Saved data entries:
- Opening Delimiter -
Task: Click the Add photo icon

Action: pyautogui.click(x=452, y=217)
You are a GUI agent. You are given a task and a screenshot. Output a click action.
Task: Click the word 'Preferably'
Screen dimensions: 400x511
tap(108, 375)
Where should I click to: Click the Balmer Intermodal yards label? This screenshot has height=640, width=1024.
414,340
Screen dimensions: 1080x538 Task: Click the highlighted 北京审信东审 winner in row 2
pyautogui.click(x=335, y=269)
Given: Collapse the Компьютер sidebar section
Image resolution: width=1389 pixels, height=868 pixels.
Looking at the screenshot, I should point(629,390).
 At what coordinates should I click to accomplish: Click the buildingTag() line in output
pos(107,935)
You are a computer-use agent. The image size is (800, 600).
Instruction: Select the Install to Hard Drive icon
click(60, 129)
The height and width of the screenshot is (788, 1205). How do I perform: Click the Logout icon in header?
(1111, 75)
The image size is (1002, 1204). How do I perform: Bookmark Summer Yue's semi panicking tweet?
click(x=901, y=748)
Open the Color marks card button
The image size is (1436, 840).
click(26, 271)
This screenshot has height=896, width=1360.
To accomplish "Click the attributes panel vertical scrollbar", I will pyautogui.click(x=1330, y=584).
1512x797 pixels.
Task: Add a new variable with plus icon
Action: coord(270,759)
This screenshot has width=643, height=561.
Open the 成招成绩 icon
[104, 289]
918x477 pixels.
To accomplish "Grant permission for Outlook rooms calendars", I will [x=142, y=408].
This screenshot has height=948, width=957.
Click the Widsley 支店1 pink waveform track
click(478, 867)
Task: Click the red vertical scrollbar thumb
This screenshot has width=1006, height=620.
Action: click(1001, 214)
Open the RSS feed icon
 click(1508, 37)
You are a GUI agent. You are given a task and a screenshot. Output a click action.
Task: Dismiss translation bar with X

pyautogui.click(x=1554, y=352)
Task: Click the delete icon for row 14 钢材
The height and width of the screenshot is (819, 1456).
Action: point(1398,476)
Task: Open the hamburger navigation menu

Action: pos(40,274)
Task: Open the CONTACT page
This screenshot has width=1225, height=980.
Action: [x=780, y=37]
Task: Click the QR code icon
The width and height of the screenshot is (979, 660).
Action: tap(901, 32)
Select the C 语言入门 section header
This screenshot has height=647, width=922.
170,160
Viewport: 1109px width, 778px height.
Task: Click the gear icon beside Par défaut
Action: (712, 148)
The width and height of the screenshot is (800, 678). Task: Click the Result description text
- Closing Delimiter -
Work required: Write each entry out again. Do not change a word.

Problem solution:
Task: Click the Add photo icon

Action: pyautogui.click(x=452, y=217)
You are a GUI agent. You are given a task and a screenshot. Output a click action.
Task: Click the word 'Preferably'
Screen dimensions: 400x511
tap(108, 375)
Where should I click to: Click the Balmer Intermodal yards label? This screenshot has height=640, width=1024.
414,340
Screen dimensions: 1080x538 Task: Click the highlighted 北京审信东审 winner in row 2
pyautogui.click(x=335, y=269)
Given: Collapse the Компьютер sidebar section
Image resolution: width=1389 pixels, height=868 pixels.
Looking at the screenshot, I should point(629,390).
 At what coordinates should I click to accomplish: Click the buildingTag() line in output
pos(107,935)
You are a computer-use agent. The image size is (800, 600).
Instruction: Select the Install to Hard Drive icon
click(60, 129)
The height and width of the screenshot is (788, 1205). How do I perform: Click the Logout icon in header?
(1111, 75)
The image size is (1002, 1204). How do I perform: Bookmark Summer Yue's semi panicking tweet?
click(x=901, y=748)
Open the Color marks card button
The image size is (1436, 840).
click(26, 271)
This screenshot has height=896, width=1360.
To accomplish "Click the attributes panel vertical scrollbar", I will pyautogui.click(x=1330, y=584).
1512x797 pixels.
Task: Add a new variable with plus icon
Action: coord(270,759)
This screenshot has width=643, height=561.
Open the 成招成绩 icon
[104, 289]
918x477 pixels.
To accomplish "Grant permission for Outlook rooms calendars", I will [x=142, y=408].
This screenshot has height=948, width=957.
Click the Widsley 支店1 pink waveform track
click(478, 867)
Task: Click the red vertical scrollbar thumb
This screenshot has width=1006, height=620.
Action: click(1001, 214)
Open the RSS feed icon
 click(1508, 37)
You are a GUI agent. You are given a task and a screenshot. Output a click action.
Task: Dismiss translation bar with X

pyautogui.click(x=1554, y=352)
Task: Click the delete icon for row 14 钢材
The height and width of the screenshot is (819, 1456).
Action: point(1398,476)
Task: Open the hamburger navigation menu

Action: pos(40,274)
Task: Open the CONTACT page
This screenshot has width=1225, height=980.
Action: [x=780, y=37]
Task: Click the QR code icon
The width and height of the screenshot is (979, 660).
Action: tap(901, 32)
Select the C 语言入门 section header
This screenshot has height=647, width=922.
170,160
Viewport: 1109px width, 778px height.
Task: Click the gear icon beside Par défaut
Action: (712, 148)
The width and height of the screenshot is (800, 678). Task: Click the Result description text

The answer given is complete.